That Sunday Night Feeling

Sunday 23rd April

I do realise that by the time you read this it will be that Monday Morning Feeling, and in a way they are twins anyway.  The one preceeds the other and maybe each one cannot quite exist without its twin partner.  The thought that the weekend is over, yet again, and no matter how good it was, how much achieved, how successful, how tired one is, there is no denying the fact that tomorrow will be boring old Monday again, the beginning of the working week, the cranking up of the treadmill for another round of pointless plodding.  And in a reflective mood I begin to question my whole way of life, and the constant nagging question, “Am I really happy?”   “Well yes, in a way,” I have to answer, but then again comes the corollary, “but is this all there is?”  And yes in a way this is it, I mean, what did you expect?  And no matter I am sure if one is rich and living in Mayfair or stuck in a council flat, the question will still rise to the surface like some nagging little reminder of all the expired ambitions, the teenage fantasies, the what-if, and if-only, and especially what might have been if only ones life had taken a different direction.

So, Sunday Evening, a time for reflection and after the papers have been read and the news digested – boring as ever I am afraid, and the TV schedule refused – not another episode of Silent Witness, the book turned over on the sofa – which doesn’t appeal either, the few dishes from the solitary meal waiting to be washed up –  a reminder if ever there was one that Catherine is still on her own, I take off my glasses, rub my weary eyes, and start to write another days blog.  And when it is written I begin to feel a bit better.  The weekend was quite good all things considered and of course, before you know it, it will be Friday again and another one; no matter what you did with the last one there is always another to look forward to.  Bon Voyage.

Omnishambles

Sunday 22nd April

I watched Newsnight on Friday night; I don’t always watch it – a bit too depressing sometimes, but if you want t a bit of in-depth analysis this is really the only place for it these days.  The first item was headed Omnishambles, a made-up word which had originally featured in the brilliant ‘The Thick of it’ a few years ago.  Omnishambles is a description of a series of blunders, one falling on top of the other, like Jenga building blocks.  It was used this time in the context of the present Government’s current run of bad headlines or mid-term blues or whatever else you want to describe it as.  What invariable seems to happen is that when a new Government comes in, and it was thirteen years since Labour swept to power in 1997 and it had been eighteen before that since Mrs.

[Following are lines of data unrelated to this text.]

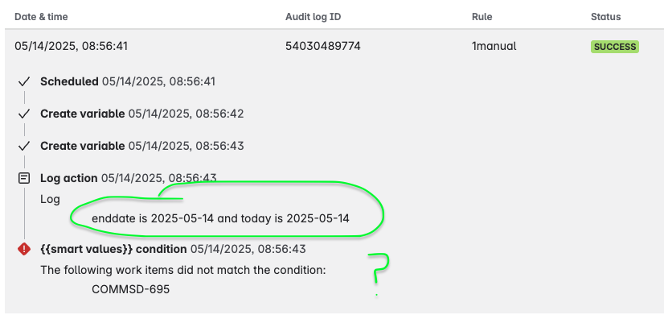The image size is (664, 315).
Task: Click the 'did not match the condition' message
Action: (x=183, y=270)
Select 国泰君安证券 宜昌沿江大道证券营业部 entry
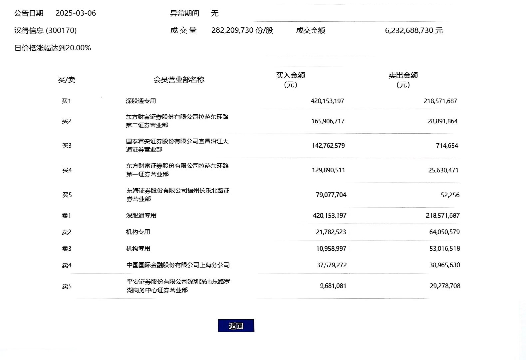526x360 pixels. 177,145
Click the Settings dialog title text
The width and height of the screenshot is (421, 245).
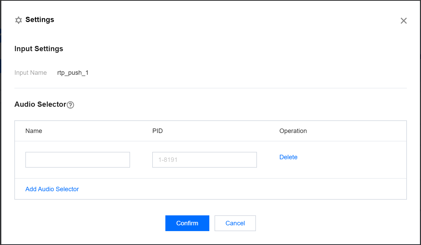pos(40,20)
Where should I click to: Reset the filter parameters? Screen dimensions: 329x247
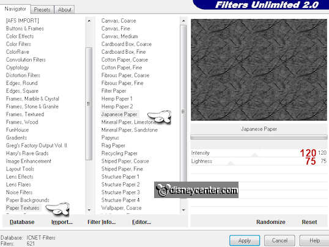[309, 222]
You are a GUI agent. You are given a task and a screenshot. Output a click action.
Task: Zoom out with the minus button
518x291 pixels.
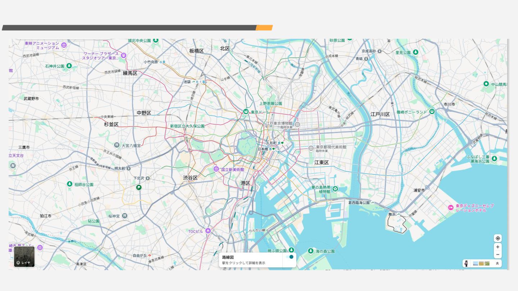(x=498, y=255)
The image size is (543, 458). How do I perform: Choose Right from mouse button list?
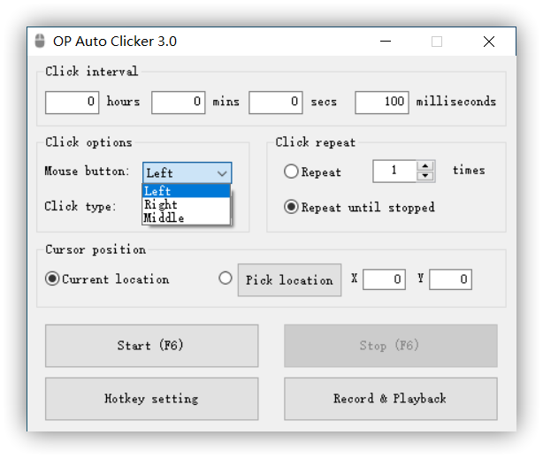point(186,204)
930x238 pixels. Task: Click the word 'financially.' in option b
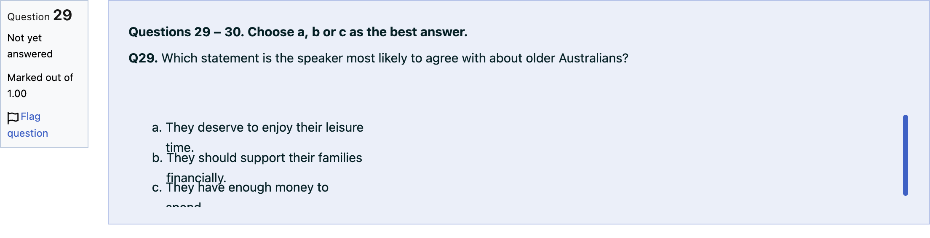pos(196,178)
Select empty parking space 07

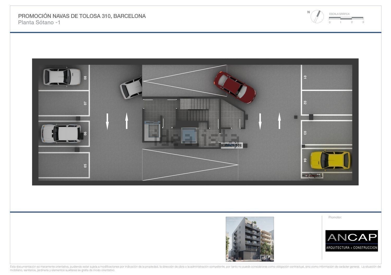(x=64, y=103)
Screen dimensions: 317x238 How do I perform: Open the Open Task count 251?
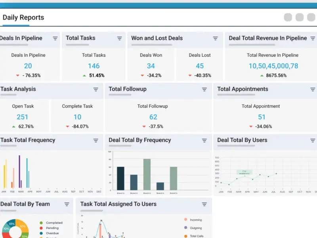(22, 117)
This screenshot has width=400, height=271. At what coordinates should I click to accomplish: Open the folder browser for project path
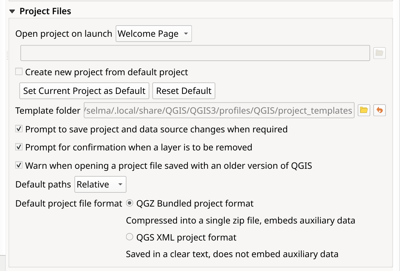click(x=380, y=53)
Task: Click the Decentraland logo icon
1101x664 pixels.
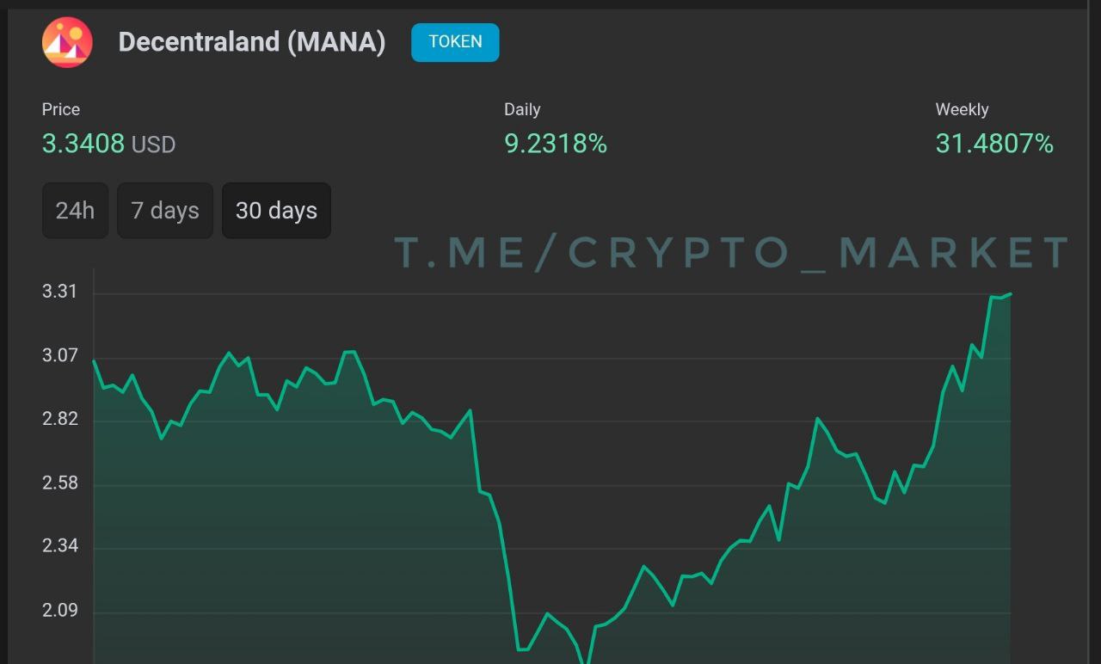Action: coord(67,42)
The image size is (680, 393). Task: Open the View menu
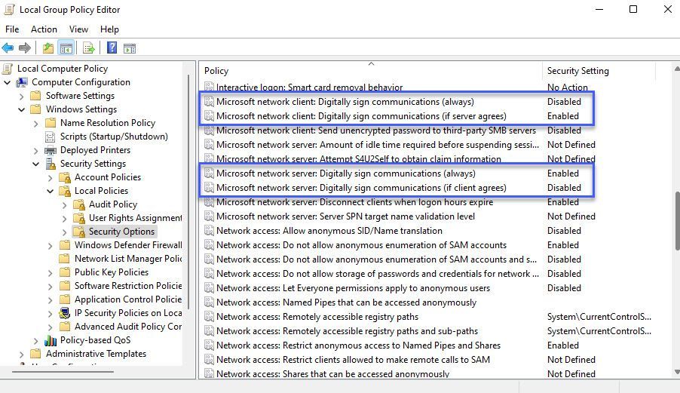(78, 29)
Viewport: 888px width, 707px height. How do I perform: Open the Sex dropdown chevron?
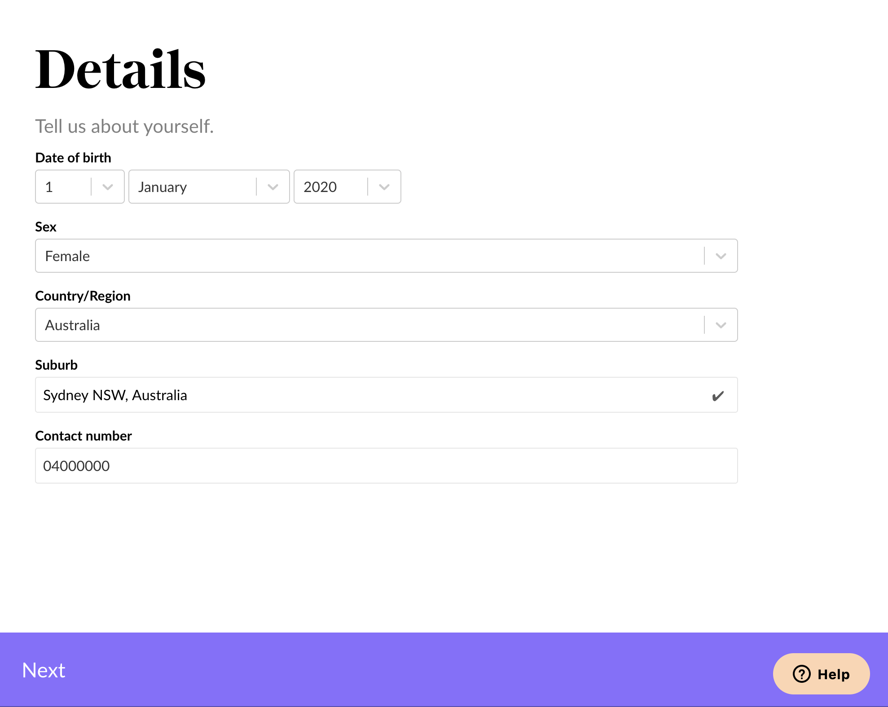tap(721, 256)
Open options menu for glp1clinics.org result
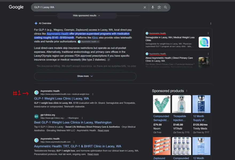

Thatcher first won an election, so lately it hadn’t been that often, there is a swathe of goodwill not only from the general public but also from the media.  The press and the broadcasters seem hesitant to criticize when a party has just turned another out.  But gradually sentiments change and usually about two years in things start to turn; either the new Government seems to run out of ideas, or things come home to roost.  There is only a certain length of time that you can blame the previous lot for everything.  And the very nature of this coalition, which seemed so fortuitous to all concerned when the Tories failed to gain an overall majority is now looking quite shabby and neither party is feeling that they are really in charge, and everything is a compromise. The current omnishambles started really with the Budget, which was supposed to breathe new life both into the economy, but also into the electoral prospects of both the Tories and the Libdems.  It has done neither and has continued to unravel and be torn to shreds from all sides including Tory backbenchers for over a month now.  Add to that the fiasco surrounding Abu Qatada’s appeal, and we seem to see a Government in power but not in control of events at all.  It will probably improve a bit during the summer, the Olympics and the Queens Jubilee and the good weather will help, but the thing which brings Governments down is more than anything the appearance of incompetence.  It doesn’t rheally matter how unpopular a Government is, or how hated certain policies are, it is the idea that they don’t know what they are doing that becomes their undoing.  Read on…

A Magpie

Saturday 21st April

Stop for a while in your busy day, just pause for a moment and look out for a magpie.  You won’t have to wait long, these birds are everywhere nowadays, not just in the countryside, but in parks and gardens in urban areas too, in fact they seem to be taking over, I don’t remember seeing so many when I was young.  They are the most beautiful of birds with an almost exotic plumage, more suited to some South American rainforest than our dreary shores.  Their colours are like some smart uniform for a national airline, the sparkling white and the iridescent black-blue which shimmers in the sunlight in such stark contrast to each other.  And they are such brave birds, seemingly unafraid of anything and certainly quite oblivious of us humans, as they swoop and dart through the trees, and hop along the pavements just in front of you.  They seem almost friendly, but don’t be deceived, the magpie is not friendly at all; it is one of the most ruthless of the birds, the true descendents of the dinosaurs.  They are quite rapacious and will eat anything, true scavengers and of course among the most successful of species, along with rats pigs and foxes and humans – all creatures who will devour anything and stop at nothing to get what they need to survive.  They are also reckoned to be one of the most intelligent of species, even recognizing themselves in mirrors, and learning how to solve puzzles.  Is this perhaps because they are scavengers and therefore have had to develop their intelligence to seek out new food sources, unlike more specialist birds which only eat one type of food.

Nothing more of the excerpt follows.